The "Asphalt Premium": Why Paving is the New Roof

In Industrial Outdoor Storage (IOS), the surface *is* the asset. We break down the ROI of gravel vs. asphalt and why tenants are paying a 30% premium for clean tires.

If you walk onto a typical 5-acre drop yard in Spartanburg County, you'll usually see one of two things: a dust bowl in the summer or a mud pit in the winter.

For years, "crusher run" gravel was the industry standard. It was cheap ($15/ton), permissible by code, and "good enough" for old fleet trucks. But the tenant profile in Upstate SC has shifted. We aren't just parking dump trucks anymore; we are parking $200,000 tractors, sensitive power equipment, and overflow logistics trailers.

The market is now bifurcating into two distinct asset classes: Functional Dirt (Gravel) and Institutional Surface (Paved/Lit/Fenced). The spread between them is widening.

The Data: The Premium is Real

According to Q1 2024 market comps, the rent spread for improved IOS sites is staggering.

Gravel / Unimproved$2,500 - $3,500 /acre/mo
Paved / Lit / Fenced$5,000 - $6,500 /acre/mo

Source: Matthews IOS Market Update Q1 2024; Local proprietary lease comps.

Why the Premium?

It's not just aesthetics. It's operational cost for the tenant.

  • 01
    Tire Wear & Damage.Gravel, especially when rutted, chews up heavy truck tires. A single replacement set for a tractor can cost $4,000+. Paying an extra $1,000/mo in rent to save three sets of tires a year is simple math.
  • 02
    Dust Control & Liability.In dry months, gravel dust coats everything.
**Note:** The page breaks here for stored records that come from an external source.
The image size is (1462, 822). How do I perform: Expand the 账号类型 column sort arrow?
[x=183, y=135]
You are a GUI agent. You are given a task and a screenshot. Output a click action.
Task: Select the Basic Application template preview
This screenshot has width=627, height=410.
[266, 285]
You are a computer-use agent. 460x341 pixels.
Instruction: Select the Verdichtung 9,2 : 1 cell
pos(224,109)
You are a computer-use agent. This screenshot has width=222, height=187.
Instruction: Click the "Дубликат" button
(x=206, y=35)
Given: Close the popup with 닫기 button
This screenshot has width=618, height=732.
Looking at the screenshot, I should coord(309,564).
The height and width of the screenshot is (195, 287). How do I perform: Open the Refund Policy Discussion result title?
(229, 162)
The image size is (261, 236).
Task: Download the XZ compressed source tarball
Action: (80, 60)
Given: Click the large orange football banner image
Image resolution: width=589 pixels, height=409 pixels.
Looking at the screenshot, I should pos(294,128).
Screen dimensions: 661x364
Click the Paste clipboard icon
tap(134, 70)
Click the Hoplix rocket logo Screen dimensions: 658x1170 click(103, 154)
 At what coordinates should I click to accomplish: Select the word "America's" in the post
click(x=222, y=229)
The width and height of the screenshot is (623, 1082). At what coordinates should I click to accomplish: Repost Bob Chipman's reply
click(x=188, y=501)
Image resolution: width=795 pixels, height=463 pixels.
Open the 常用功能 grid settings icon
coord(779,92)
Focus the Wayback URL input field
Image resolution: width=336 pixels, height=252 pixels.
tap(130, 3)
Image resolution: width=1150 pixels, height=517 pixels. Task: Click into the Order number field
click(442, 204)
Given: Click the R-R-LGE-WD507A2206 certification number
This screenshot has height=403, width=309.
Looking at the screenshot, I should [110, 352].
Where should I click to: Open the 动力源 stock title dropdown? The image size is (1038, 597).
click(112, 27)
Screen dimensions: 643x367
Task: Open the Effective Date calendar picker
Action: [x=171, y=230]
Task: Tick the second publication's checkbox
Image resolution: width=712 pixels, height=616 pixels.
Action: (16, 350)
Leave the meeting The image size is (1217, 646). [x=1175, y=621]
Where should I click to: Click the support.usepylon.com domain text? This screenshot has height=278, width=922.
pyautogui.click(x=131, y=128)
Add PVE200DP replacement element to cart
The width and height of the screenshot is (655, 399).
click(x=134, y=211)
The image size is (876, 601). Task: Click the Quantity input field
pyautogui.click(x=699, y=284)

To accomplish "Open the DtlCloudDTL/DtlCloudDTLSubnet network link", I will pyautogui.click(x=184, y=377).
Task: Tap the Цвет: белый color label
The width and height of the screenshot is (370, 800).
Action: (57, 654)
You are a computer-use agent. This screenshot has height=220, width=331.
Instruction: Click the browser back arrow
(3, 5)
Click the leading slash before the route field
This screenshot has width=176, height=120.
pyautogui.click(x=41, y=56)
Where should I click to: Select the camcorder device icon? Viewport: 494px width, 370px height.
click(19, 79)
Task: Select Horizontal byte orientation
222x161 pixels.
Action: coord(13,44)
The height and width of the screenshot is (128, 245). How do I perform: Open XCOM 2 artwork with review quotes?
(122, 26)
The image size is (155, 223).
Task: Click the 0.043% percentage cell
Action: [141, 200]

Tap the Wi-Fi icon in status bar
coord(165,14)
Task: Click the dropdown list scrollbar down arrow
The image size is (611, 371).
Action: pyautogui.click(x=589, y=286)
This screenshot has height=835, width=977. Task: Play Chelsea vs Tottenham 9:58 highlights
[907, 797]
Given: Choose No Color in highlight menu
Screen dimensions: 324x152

For tenants storing sensitive equipment or high-end vehicles (like the BMW supplier fleet), this is unacceptable.
  • 03
    Stormwater Compliance.Mud tracks on public roads lead to EPA fines. Paved aprons and stabilized yards prevent "track out."

The Capex Equation

Paving isn't cheap. In 2025, heavy-duty asphalt (suitable for loaded trailers) is running $3.50 - $4.50 per SF in the Upstate. For a 3-acre yard, that's a $500k+ check.

However, if that capex moves rent from $3,000/acre to $5,500/acre, you are generating an incremental $90,000/year in NOI on a $500k spend. That is an 18% Yield on Cost for the improvement alone. In a world of 6% cap rates, finding an 18% return on capital within your own fence line is a no-brainer.

The Spearhead Strategy

We actively hunt for "ugly" gravel yards in A+ locations (near I-85 exits). We underwrite the cost to pave, fence, and light them. We effectively "flip" the surface, moving the asset from Class B Functional Dirt to Class A Institutional IOS.

We don't buy the pavement; we build it. And the market pays us for it.